IC assemblies for such complex electronic systems typically have a large number of interconnected IC chips, or dies. The IC dies are usually made from a semiconductor material such as silicon (Si) or gallium arsenide (GaAs). During manufacture, the several semiconductor devices on the IC dies are formed on the dies in various layers using photolithographic techniques.
After manufacture, the IC dies are typically incorporated into IC packages that may contain one or several such dies. Typically, a die is mounted on the surface of a substrate by a layer of epoxy, and electrical contact pads on the upper surface of the die are then connected to the substrate by gold bond wires. In lieu of contact pads used for gold bond wires, solder balls can also be provided on the upper (i.e., active) surface of the die for connections between the die and the substrate; in which case the active surface of the die is face down. A molding compound then encapsulates the die and the bond wires, providing environmental protection and defining the semiconductor IC package. These IC packages, or modules, are then typically mounted on printed circuit boards.
Heat management through such an IC package structure can be critical. The internal thermal resistance and thermal performance of the packaged die are determined by a series of heat flow paths. By making high heat conductivity connections between the bottom of the die and the package substrate, the heat generated by the die can be transferred efficiently from the die to the substrate and then out of the IC package. Often, however, the amount of heat generated in the die is more than can be efficiently transferred in this manner, thus requiring the attachment of a heat spreader to the top of the IC package.
With the ever-decreasing sizes of electronic devices, die-sized IC packages have been developed in which the dimensions of the IC package are almost the same as those of the semiconductor die that is encapsulated inside the IC package. With dimensions so small, it is very difficult to cost-effectively mount die-sized heat spreaders on die-sized IC packages. As a result, some IC packages are mounted on circuit boards without a heat spreader. This may reduce the overall manufacturing and assembly costs, but it increases the risk of making the encapsulated semiconductor die prone to temperature-related damage and lower operating efficiency.
It is similarly difficult and expensive to pre-attach external individual heat spreaders to such small, die-sized IC packages in the factory, or to embed individual heat spreaders into the IC packages themselves as they are being manufactured, where such individual heat spreaders are each made for each package. Mounting a die-sized heat spreader accurately onto an IC package is a process that requires high mounting precision, which adversely increases overall packaging time and costs. Likewise, it is very difficult to control and maintain the precise alignment required to position a heat spreader for embedding within an IC package during encapsulation while the package is being manufactured.

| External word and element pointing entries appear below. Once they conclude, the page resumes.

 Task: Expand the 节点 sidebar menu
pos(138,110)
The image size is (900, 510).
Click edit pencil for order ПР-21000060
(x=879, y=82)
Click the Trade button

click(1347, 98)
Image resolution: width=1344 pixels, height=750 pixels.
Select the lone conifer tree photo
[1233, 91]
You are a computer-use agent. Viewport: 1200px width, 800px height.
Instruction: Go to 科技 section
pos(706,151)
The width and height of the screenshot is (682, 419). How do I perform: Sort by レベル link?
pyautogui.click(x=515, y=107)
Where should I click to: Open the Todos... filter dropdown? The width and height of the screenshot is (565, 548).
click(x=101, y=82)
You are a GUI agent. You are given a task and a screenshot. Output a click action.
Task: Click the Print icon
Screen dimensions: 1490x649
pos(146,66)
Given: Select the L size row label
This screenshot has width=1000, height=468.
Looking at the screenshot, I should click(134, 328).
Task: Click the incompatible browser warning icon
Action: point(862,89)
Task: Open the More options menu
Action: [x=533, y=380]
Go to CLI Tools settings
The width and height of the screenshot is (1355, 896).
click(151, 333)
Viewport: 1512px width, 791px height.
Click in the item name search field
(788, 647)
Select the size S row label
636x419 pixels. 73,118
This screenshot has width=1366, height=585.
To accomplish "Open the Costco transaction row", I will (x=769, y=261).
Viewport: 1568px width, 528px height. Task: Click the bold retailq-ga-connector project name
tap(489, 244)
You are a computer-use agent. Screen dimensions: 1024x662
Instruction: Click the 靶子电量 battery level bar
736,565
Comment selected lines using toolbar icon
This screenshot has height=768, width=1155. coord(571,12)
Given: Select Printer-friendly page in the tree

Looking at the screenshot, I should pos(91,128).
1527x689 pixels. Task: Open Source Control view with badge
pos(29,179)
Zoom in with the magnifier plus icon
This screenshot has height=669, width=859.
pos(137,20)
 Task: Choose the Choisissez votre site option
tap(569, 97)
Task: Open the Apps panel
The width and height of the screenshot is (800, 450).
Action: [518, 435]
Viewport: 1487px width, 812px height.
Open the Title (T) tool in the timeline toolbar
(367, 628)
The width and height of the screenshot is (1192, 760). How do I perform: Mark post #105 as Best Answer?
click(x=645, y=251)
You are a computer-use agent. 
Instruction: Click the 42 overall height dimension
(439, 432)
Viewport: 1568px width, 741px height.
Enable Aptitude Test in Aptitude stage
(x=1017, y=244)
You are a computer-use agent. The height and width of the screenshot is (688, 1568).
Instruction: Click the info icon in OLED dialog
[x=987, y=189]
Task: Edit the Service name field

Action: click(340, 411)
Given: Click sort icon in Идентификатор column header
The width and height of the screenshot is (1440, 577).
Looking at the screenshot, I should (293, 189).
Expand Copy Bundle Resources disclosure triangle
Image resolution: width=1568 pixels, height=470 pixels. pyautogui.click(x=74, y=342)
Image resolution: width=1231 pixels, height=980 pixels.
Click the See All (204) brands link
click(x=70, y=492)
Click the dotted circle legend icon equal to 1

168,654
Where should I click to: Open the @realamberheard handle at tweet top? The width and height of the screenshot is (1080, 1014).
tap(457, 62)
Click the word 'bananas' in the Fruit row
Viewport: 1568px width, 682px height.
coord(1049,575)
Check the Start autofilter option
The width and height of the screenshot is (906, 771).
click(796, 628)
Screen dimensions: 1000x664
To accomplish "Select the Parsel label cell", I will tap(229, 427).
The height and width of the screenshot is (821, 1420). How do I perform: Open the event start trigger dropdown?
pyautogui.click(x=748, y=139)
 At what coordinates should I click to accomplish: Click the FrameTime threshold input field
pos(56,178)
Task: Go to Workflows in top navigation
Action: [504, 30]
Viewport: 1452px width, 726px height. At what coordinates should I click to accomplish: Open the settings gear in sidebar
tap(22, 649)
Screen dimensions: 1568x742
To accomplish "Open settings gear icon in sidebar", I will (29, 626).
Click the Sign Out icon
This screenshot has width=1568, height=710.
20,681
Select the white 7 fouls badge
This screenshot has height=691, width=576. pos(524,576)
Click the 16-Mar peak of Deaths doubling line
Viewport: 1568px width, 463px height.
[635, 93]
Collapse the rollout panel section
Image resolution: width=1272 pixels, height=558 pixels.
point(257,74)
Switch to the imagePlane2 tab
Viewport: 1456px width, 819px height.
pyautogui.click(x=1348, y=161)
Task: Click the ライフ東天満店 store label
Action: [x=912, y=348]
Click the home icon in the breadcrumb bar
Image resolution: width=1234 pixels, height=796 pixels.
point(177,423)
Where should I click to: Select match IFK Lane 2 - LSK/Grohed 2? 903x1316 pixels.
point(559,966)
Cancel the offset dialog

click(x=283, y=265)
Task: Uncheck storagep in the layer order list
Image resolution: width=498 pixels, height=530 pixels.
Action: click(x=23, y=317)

These problems are made even worse by modern, high-performance package configurations. For example, in an effort to improve heat conduction downwardly to the motherboard, high thermal conductivity (“high-k”) epoxy molding compounds (“EMCs”) and multi-layer substrates have been used. However, high-k EMCs are expensive and difficult to process. Moreover, their high filler content increases stresses in the IC packages and on the die surfaces. Multi-layer substrates are also expensive, and they remove heat only through the motherboard. Therefore, external heat spreaders may still be needed, especially for a motherboard that has several heat-generating IC packages thereon.
Thus, a need remains for economical, readily manufacturable heat spreaders for small, die-sized IC packages, and particularly for heat spreaders that can be easily embedded directly within such packages. In view of the ever-increasing need to reduce costs and improve efficiencies, it is more and more critical that answers be found to these problems.
Solutions to these problems have been long sought but prior developments have not taught or suggested any solutions and, thus, solutions to these problems have long eluded those skilled in the art.